Stored records
%%
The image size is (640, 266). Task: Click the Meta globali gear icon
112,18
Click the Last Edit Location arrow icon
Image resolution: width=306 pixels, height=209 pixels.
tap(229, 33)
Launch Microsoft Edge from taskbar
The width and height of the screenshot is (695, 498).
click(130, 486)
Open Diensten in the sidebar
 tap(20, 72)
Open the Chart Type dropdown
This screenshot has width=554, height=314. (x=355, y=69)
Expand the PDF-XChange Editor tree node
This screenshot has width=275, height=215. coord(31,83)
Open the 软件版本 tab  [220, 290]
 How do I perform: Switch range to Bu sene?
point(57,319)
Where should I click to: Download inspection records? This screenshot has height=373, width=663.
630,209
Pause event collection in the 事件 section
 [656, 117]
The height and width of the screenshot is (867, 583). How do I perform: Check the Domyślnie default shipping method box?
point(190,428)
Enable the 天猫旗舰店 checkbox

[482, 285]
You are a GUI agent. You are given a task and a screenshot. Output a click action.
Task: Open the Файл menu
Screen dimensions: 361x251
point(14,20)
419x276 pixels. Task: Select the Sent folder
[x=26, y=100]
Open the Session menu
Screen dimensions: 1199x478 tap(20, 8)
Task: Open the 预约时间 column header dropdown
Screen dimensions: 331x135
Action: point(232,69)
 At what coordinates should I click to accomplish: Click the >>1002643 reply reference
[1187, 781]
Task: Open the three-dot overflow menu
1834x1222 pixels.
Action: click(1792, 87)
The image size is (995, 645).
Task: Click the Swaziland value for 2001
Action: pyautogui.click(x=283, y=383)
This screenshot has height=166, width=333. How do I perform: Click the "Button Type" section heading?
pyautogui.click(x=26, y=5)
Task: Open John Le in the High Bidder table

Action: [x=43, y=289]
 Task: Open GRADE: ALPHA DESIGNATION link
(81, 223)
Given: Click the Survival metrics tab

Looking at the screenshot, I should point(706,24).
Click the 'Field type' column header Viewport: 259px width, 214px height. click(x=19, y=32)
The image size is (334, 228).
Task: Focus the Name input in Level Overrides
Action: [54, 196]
%%
Exercise ->
Lines from the one containing "Screen dimensions: 361x251" through the end of the entries above must be copied exactly; include both ends and no other lines.

Task response ->
Screen dimensions: 361x251
point(14,20)
419x276 pixels. Task: Select the Sent folder
[x=26, y=100]
Open the Session menu
Screen dimensions: 1199x478 tap(20, 8)
Task: Open the 预约时间 column header dropdown
Screen dimensions: 331x135
Action: point(232,69)
 At what coordinates should I click to accomplish: Click the >>1002643 reply reference
[1187, 781]
Task: Open the three-dot overflow menu
1834x1222 pixels.
Action: click(1792, 87)
The image size is (995, 645).
Task: Click the Swaziland value for 2001
Action: pyautogui.click(x=283, y=383)
This screenshot has height=166, width=333. How do I perform: Click the "Button Type" section heading?
pyautogui.click(x=26, y=5)
Task: Open John Le in the High Bidder table

Action: [x=43, y=289]
 Task: Open GRADE: ALPHA DESIGNATION link
(81, 223)
Given: Click the Survival metrics tab

Looking at the screenshot, I should point(706,24).
Click the 'Field type' column header Viewport: 259px width, 214px height. click(x=19, y=32)
The image size is (334, 228).
Task: Focus the Name input in Level Overrides
Action: [54, 196]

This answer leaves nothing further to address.